In a letter sent to her case manager, she declared "official and definitive rejection" of the offer "to work with the intelligence branch of the Iranian Revolutionary Guard Corps (IRGC)". 

She stated that she was "not a spy" and never had been one. "I have no interest to work for a spying organisation in any country," she said, according to the letter.

"I am an innocent woman," she wrote to prison chiefs in August. "[I] have been imprisoned for a crime I have not committed and for which there is no real evidence."

In the letters, smuggled out of her cell in the notorious Evin prison in Tehran, she described feeling "abandoned and forgotten". 

She is currently held in the prison's most restrictive unit, Ward 2A, where she has served extended periods in solitary confinement. She has pleaded with prison authorities to be moved to the general sections.

"I have been in 2A for almost a year and especially after my verdict, my health has deteriorated significantly," she wrote.

"I am entirely alone in Iran. I have no friends or family here and in addition to all the pain I have endured here, I feel like I am abandoned and forgotten."

Written in crude Farsi, the 10 letters are addressed to various Iranian judiciary and military officials and detail the conditions she has endured while incarcerated.

In July, Dr Moore-Gilbert wrote: "I'm taking psychiatric medications, but these 10 months that I have spent here have gravely damaged my mental health."

"I am still denied phone calls and visitations, and I am afraid that my mental and emotional state may further deteriorate if I remain in this extremely restrictive detention ward."

She also says she is unable to pay for personal necessities, such as medicine and food due to lack of funds. She also claims to be allergic to much of the prison food served to her. 

'Innocent victim'

Dr Moore-Gilbert, who most recently taught Islamic Studies at the University of Melbourne, was arrested in September 2018 at Tehran Airport, while leaving the country after attending an academic conference. 

The arrest was carried out by the intelligence arms of Iran's Revolutionary Guard Corps, based on being flagged as "suspicious" by a fellow academic, as well as a subject she interviewed for her research.

Tried and convicted in secret on charges of espionage last year, she is now serving a 10-year sentence. 

Yet following her appeal in November, she was handed two contradictory decision to her appeal - one outlining 13 months imprisonment (namely, her time served, and thus, indicating her release) and the other, a decade-long term.

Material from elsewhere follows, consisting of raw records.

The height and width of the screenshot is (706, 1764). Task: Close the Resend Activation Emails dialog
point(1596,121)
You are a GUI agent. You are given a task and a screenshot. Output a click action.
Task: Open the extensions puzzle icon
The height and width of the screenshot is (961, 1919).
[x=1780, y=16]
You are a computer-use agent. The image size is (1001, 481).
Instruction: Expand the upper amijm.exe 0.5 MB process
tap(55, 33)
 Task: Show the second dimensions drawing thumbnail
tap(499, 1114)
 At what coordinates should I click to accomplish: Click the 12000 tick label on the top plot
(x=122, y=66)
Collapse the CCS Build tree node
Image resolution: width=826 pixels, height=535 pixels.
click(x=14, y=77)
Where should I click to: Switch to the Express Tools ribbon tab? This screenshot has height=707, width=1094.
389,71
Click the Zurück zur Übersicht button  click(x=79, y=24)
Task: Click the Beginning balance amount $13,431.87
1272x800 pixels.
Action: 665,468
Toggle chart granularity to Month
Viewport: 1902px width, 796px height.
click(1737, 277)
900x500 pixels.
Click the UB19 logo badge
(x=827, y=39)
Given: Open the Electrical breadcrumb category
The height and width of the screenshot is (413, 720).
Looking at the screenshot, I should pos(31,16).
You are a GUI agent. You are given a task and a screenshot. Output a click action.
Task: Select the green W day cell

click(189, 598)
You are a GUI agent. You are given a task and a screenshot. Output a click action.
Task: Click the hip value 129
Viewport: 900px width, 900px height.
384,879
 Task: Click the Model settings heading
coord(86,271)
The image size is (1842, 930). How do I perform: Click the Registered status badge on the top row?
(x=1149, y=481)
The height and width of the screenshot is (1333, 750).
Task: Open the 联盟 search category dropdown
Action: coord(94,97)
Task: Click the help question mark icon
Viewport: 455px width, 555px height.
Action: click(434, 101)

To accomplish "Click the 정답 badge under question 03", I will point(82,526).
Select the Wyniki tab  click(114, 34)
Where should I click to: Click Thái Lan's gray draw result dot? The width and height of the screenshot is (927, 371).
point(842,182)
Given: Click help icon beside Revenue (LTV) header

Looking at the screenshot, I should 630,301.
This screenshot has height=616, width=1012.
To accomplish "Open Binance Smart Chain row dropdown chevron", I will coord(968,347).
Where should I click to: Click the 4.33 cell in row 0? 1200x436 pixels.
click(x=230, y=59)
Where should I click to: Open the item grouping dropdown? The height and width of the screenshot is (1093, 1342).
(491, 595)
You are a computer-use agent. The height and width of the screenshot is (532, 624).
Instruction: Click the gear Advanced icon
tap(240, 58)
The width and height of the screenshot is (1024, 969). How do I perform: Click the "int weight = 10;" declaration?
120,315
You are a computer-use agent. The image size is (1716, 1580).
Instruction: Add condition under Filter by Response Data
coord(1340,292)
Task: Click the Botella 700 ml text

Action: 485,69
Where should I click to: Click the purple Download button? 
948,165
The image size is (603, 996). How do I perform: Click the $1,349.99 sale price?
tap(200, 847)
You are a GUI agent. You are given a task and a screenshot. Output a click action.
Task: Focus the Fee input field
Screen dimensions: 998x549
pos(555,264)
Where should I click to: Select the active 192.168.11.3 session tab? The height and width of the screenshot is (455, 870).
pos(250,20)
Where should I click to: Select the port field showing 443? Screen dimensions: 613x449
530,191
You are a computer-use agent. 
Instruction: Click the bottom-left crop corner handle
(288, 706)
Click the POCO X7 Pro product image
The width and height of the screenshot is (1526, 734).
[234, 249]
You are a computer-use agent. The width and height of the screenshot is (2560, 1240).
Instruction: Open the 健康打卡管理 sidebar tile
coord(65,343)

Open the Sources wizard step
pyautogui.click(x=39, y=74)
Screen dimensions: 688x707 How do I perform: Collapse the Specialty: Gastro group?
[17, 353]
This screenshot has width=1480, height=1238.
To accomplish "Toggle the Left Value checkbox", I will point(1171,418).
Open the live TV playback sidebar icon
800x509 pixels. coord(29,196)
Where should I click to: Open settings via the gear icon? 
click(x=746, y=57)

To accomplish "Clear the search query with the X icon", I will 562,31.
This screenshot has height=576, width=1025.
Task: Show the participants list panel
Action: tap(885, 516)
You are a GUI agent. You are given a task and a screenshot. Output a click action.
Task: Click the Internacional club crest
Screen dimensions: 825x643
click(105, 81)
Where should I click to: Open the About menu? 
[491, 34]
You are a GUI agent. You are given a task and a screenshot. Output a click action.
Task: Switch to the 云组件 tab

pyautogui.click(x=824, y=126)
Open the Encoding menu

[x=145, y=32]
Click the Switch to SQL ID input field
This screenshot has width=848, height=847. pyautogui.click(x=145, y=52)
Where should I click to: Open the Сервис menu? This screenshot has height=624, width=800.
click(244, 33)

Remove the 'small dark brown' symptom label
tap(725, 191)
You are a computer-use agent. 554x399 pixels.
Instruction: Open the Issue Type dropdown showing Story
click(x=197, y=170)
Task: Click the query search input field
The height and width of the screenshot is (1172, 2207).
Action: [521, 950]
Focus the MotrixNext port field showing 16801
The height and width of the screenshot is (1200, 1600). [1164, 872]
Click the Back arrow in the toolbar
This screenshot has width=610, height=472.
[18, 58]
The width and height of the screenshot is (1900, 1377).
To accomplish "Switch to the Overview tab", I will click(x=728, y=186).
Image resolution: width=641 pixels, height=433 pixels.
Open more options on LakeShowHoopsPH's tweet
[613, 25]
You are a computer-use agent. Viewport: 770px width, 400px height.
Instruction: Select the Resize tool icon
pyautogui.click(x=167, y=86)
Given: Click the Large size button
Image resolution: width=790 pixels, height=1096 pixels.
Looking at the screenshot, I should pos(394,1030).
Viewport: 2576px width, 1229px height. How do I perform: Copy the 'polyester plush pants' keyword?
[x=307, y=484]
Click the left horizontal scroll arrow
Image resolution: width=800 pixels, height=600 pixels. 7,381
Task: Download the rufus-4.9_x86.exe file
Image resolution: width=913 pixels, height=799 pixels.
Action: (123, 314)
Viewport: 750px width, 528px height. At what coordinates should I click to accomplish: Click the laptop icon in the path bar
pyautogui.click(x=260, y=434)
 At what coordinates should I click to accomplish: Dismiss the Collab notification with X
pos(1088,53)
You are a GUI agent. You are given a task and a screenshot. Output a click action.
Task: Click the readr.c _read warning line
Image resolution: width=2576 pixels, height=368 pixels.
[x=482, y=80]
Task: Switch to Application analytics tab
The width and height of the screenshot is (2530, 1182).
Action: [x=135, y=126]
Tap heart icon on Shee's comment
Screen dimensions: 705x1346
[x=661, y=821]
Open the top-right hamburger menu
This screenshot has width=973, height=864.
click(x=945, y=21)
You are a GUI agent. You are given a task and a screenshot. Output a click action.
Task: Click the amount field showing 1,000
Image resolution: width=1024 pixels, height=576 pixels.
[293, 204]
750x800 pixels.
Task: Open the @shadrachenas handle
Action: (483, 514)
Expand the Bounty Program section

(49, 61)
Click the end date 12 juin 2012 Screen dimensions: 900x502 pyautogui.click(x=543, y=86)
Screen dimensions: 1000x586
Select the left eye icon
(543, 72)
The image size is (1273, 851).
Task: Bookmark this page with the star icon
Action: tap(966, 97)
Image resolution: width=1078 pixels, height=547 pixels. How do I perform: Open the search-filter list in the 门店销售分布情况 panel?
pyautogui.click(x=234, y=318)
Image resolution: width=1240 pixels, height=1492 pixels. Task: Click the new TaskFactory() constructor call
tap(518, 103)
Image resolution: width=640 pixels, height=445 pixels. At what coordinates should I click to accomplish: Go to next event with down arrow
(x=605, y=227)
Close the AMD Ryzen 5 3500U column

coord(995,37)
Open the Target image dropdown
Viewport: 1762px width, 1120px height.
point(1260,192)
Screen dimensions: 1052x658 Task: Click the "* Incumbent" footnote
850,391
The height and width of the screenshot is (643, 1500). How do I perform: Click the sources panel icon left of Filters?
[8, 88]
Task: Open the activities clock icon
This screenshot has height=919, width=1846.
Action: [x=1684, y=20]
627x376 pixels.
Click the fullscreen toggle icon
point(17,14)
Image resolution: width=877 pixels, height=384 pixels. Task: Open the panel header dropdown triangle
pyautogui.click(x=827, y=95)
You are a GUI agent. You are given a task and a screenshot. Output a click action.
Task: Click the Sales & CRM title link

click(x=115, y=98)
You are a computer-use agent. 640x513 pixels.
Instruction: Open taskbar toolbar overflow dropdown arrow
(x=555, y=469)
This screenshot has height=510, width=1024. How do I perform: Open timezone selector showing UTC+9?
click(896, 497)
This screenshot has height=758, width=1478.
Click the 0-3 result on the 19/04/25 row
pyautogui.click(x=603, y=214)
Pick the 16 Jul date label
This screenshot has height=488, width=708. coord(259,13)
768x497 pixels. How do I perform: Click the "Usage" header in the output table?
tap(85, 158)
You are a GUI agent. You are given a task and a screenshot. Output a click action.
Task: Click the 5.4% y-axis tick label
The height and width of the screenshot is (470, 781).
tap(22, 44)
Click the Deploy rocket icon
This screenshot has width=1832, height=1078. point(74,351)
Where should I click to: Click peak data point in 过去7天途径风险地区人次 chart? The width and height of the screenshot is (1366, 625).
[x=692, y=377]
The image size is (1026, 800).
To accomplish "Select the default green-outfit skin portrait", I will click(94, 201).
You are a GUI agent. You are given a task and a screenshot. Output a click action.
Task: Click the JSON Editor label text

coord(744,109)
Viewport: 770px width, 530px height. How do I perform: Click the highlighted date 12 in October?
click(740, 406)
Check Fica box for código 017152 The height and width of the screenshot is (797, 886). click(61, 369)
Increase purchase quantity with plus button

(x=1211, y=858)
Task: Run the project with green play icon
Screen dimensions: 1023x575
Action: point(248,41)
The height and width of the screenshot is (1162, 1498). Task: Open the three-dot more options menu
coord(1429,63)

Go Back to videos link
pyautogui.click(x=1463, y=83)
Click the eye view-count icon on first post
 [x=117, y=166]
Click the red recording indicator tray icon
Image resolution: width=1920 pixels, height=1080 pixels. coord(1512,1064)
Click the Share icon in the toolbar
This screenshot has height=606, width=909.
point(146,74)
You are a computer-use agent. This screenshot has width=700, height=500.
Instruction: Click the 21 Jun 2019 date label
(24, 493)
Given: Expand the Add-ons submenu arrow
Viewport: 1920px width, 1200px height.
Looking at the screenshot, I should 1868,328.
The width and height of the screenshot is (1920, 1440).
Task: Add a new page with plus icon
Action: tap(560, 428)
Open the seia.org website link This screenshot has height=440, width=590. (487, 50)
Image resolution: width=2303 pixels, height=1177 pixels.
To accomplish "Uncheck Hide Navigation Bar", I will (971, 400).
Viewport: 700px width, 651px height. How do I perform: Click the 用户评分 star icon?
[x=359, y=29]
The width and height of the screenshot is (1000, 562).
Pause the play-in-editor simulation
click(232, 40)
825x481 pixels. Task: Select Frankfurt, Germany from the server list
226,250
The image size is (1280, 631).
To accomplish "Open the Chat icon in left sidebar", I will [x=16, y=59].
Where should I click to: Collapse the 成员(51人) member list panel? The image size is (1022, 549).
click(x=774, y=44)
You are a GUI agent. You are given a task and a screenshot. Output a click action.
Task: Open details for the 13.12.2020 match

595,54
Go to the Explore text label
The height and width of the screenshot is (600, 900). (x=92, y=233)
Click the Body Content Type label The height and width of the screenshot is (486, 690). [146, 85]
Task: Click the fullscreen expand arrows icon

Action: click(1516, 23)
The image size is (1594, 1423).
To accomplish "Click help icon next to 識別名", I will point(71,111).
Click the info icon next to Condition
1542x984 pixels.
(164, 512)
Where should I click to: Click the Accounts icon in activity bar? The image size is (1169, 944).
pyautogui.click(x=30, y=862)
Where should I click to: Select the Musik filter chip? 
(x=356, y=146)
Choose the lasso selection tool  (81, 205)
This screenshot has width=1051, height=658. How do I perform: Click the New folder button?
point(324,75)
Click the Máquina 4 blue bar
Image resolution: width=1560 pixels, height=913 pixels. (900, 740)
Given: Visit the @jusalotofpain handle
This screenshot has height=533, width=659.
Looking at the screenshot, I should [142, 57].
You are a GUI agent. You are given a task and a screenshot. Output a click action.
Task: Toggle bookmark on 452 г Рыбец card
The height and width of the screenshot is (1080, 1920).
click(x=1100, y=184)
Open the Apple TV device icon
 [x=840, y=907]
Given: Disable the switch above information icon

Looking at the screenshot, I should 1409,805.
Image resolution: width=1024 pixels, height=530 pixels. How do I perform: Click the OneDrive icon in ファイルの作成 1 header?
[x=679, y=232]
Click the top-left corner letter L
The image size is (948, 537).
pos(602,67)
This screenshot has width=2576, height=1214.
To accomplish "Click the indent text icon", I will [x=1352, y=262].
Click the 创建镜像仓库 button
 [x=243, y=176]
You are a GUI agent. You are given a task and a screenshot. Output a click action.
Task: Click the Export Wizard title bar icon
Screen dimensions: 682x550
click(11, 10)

"How is it possible that the two very different appeal decisions were delivered to '2A' detention centre? It is clear that Iranian Revolutionary Guard Corps Intelligence is playing an awful game with me. I am an innocent victim."

A British Foreign Office spokesman said: "We remain extremely concerned about the welfare of British dual nationals detained in Iran." 

British Prime Minister Boris Johnson raised the concerns with Iranian President Rouhani on 9 January. Australia's foreign minister also spoke about the situation with her Iranian counterpart Mohammed Javad Zarif, on the sidelines of a conference in India on 16 January.

Abbas Mousavi, spokesman for Iran's foreign ministry commented on the matter last year. "Iran will not submit to political games and propaganda," he said.

Moore-Gilbert was detained for "violating Iran’s national security", Mousavi added. "Like any other individual with a sentence, [she] will serve her time while enjoying all legal rights."

Diplomatic progress on Moore-Gilbert's case is compounded by a blend of external and internal pressure facing Iran, left crippled under heavy US sanctions and and finding its relations with the west under severe strain.

Other UK nationals imprisoned in the same prison include Nazanin Zaghari-Ratcliffe and Anoosheh Ashooori, who are serving five and ten years' sentences respectively on charges disputed by the British government and activists.

Families of detained Britons have said they are being held as collateral and that the heightened tensions between the UK and Iran have made it harder to secure their release.

Agencies have contributed to this report.